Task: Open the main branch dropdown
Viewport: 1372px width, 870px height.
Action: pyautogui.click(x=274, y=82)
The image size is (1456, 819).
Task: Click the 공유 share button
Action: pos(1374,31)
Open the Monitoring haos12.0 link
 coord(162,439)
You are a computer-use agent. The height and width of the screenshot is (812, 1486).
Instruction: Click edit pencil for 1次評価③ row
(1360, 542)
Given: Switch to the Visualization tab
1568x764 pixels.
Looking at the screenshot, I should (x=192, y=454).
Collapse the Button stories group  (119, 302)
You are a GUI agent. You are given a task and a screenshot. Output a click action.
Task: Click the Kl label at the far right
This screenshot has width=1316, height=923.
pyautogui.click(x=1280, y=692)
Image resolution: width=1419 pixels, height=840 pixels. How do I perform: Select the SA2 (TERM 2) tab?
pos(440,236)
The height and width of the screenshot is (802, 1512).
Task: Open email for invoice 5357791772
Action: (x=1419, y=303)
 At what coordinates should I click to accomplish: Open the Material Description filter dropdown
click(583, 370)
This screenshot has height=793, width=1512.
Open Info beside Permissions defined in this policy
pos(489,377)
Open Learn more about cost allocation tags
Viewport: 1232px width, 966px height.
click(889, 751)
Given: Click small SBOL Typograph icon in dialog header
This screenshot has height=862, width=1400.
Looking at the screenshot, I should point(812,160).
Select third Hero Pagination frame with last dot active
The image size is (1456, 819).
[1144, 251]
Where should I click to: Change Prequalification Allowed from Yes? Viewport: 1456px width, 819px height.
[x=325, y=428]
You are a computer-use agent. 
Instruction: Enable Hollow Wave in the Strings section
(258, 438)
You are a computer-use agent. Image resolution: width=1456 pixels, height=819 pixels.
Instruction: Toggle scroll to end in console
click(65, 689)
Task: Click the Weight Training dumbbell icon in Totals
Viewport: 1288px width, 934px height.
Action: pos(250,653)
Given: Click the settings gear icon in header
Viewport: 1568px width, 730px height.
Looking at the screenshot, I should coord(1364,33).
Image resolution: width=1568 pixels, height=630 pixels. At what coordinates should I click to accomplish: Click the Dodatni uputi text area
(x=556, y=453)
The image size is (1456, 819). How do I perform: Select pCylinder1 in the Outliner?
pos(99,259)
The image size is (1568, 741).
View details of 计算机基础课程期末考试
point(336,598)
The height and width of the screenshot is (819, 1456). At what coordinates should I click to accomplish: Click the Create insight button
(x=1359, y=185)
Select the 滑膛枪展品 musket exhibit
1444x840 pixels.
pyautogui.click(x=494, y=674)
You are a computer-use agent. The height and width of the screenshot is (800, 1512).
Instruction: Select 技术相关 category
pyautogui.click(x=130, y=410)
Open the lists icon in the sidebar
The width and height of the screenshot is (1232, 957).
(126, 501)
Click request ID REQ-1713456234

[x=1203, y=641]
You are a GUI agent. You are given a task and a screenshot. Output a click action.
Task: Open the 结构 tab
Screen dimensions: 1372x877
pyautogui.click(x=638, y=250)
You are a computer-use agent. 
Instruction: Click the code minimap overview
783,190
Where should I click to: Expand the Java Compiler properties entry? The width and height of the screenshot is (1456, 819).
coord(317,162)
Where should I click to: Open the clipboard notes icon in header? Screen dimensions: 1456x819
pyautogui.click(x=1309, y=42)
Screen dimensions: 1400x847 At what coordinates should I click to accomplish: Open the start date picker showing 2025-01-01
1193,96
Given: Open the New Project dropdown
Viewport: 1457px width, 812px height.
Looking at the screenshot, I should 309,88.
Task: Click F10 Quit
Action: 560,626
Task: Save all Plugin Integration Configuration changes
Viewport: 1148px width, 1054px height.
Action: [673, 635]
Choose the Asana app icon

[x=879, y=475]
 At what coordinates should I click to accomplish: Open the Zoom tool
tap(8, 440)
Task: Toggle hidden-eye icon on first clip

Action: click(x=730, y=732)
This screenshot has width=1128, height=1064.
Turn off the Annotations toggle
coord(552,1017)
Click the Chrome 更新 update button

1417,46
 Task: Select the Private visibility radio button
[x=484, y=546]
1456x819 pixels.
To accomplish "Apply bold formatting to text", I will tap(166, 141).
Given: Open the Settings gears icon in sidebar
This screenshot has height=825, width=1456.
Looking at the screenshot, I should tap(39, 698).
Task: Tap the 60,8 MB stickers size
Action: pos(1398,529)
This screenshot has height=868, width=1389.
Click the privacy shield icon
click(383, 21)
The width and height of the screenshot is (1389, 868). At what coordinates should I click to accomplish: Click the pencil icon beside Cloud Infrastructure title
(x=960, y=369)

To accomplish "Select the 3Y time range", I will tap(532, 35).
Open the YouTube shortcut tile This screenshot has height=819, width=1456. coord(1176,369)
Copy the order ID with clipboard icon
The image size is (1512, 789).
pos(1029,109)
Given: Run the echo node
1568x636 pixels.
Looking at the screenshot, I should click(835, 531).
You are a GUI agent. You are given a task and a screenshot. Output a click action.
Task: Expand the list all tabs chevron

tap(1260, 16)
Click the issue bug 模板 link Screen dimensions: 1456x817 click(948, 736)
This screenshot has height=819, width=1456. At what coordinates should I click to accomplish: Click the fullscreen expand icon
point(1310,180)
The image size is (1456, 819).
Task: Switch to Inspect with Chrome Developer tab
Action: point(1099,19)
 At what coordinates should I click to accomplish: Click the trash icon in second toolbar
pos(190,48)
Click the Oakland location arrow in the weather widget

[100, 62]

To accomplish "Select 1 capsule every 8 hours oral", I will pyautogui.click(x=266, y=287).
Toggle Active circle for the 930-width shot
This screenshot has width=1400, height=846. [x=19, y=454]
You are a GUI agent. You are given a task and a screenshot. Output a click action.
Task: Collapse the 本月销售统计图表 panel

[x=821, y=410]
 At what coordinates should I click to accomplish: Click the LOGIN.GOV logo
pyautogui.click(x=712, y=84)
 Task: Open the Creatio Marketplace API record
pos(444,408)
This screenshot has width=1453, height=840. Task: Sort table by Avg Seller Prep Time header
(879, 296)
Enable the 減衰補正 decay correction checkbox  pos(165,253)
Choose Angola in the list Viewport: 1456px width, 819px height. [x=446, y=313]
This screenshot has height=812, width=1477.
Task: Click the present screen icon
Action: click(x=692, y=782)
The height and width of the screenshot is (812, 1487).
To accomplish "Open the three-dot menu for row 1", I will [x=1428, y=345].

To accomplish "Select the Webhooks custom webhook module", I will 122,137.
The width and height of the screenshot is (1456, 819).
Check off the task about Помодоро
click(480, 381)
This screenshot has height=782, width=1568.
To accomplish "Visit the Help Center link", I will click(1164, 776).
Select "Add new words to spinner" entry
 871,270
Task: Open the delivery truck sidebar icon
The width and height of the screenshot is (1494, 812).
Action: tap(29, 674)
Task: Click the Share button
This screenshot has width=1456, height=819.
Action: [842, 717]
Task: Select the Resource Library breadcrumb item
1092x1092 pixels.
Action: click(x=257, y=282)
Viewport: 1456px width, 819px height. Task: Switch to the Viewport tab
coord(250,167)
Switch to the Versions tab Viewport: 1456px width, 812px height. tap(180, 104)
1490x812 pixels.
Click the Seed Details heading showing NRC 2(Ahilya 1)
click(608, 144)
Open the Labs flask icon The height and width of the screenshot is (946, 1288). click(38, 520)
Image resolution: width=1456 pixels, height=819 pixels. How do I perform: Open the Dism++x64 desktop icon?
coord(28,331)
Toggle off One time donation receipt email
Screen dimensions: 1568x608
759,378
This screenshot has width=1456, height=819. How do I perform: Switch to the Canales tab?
········
The response must consist solely of the lines from the top of the records through the line holding "Task: Click the Kl label at the far right", copied word for word.

*EXERCISE ANSWER*.
Task: Open the main branch dropdown
Viewport: 1372px width, 870px height.
Action: pyautogui.click(x=274, y=82)
The image size is (1456, 819).
Task: Click the 공유 share button
Action: pos(1374,31)
Open the Monitoring haos12.0 link
 coord(162,439)
You are a computer-use agent. The height and width of the screenshot is (812, 1486).
Instruction: Click edit pencil for 1次評価③ row
(1360, 542)
Given: Switch to the Visualization tab
1568x764 pixels.
Looking at the screenshot, I should (x=192, y=454).
Collapse the Button stories group  (119, 302)
You are a GUI agent. You are given a task and a screenshot. Output a click action.
Task: Click the Kl label at the far right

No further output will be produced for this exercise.